BIOS 513: Data Visualization with Applications to the Life Sciences
BIOS 513: Data Visualization with Applications to the Life Sciences
3 credits
Fridays, 09:00 – 11:30, Fall 2026
Rosenau 228
Gillings School of Global Public Health
The University of North Carolina at Chapel Hill
Course Overview
Most individuals receive little formal training in producing effective data visualizations, applying them to novel problems, and interpreting them in practice. This is unfortunate, as data visualization is one of the most powerful approaches to communicate the story hidden among the data. The goal of this course is to describe visualization methodologies to aid in the interpretation and communication of data from applications in clinical trials and other life science topics. Participants will gain hands-on experience in producing, evaluating, and interpreting numerous data visualizations using data from the scientific literature.

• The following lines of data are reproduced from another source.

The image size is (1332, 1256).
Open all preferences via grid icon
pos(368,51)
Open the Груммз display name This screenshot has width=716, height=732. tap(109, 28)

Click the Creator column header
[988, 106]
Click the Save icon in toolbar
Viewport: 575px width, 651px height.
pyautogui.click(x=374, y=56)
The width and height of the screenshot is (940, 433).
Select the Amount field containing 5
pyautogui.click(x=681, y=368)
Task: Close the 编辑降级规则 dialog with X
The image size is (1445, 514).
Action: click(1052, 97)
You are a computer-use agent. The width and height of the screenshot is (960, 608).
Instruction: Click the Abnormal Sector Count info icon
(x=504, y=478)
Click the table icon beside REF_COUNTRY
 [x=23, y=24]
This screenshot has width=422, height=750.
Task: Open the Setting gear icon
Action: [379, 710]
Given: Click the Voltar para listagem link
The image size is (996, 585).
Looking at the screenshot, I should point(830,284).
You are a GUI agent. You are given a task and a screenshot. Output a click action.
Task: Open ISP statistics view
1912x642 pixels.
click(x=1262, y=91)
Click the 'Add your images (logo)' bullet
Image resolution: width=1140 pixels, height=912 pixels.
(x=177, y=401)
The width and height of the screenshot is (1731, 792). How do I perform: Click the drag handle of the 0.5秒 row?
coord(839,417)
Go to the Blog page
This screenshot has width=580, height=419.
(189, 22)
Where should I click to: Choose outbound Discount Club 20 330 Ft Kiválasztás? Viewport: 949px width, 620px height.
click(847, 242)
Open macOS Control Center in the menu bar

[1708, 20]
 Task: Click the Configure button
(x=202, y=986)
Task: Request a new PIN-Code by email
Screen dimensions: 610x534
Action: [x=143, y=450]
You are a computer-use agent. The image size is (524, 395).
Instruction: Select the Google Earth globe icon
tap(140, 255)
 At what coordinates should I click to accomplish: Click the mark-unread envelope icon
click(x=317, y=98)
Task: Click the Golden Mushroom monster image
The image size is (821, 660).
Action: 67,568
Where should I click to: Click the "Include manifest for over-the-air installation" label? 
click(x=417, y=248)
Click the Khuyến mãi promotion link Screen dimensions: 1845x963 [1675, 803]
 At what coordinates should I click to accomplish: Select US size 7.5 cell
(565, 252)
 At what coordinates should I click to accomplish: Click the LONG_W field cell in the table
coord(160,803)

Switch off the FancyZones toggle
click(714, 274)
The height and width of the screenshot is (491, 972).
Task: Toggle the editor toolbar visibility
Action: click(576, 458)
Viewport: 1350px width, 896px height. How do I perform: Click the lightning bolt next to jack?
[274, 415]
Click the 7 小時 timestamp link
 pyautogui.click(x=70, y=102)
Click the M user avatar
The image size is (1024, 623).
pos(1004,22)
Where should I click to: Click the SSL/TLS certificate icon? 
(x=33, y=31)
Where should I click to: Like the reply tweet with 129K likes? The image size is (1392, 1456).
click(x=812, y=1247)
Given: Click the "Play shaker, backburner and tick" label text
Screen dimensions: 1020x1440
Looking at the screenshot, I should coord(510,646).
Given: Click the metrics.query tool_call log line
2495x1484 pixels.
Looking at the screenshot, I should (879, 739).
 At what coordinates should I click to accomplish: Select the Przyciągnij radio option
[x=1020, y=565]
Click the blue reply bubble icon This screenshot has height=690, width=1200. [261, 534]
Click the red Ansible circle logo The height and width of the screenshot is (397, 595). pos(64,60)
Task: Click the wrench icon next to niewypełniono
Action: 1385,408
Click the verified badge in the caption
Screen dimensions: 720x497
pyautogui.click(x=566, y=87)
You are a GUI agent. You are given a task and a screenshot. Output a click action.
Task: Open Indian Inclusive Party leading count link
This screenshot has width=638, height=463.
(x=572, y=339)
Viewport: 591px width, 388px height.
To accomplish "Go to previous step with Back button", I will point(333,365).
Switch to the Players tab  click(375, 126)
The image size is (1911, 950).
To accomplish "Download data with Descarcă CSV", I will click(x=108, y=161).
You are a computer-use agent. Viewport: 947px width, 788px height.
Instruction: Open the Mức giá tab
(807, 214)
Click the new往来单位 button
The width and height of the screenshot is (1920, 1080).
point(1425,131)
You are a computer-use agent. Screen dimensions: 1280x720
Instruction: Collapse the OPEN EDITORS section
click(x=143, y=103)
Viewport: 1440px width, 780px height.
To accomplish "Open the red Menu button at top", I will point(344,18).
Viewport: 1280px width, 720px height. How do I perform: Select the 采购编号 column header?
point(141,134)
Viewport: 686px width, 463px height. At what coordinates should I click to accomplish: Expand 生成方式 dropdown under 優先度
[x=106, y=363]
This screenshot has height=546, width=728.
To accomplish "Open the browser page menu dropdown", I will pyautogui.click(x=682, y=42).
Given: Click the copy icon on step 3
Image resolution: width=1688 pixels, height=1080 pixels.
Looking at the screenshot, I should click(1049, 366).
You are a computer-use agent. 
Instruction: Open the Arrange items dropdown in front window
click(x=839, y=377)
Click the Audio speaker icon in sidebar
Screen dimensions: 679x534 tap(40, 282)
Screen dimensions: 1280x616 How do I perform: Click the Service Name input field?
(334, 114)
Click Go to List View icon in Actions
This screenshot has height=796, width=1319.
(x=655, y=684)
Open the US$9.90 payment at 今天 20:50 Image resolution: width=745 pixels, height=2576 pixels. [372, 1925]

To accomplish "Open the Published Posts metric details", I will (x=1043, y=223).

To be accessible to most students, this course will utilize JMP and the Graph Builder platform to interactively build data visualizations without the need to write code. However, students may use any software to complete assignments if they adhere to the graphical principles discussed in class and produce work independently.
Learning Objectives
1. Describe the transition from traditional methods of data summary to visual approaches
2. Understand the relationship of the data format to the visualization
3. Assess the strengths and limitations of various graphical techniques
4. Interpret and communicate the “data story” through numerous examples
Additional Details
This is a portfolio-based course. Students produce a portfolio of data visualizations encompassing a variety of endpoints and graphical types. Half of the data visualizations will be produced from instructor-provided scientific articles and/or data sources, with the remainder produced from student-identified sources. In addition to the portfolio, students present their strongest data visualizations to the class. Justifying graphical choices and interpreting plots in the context of the scientific problem are key to success.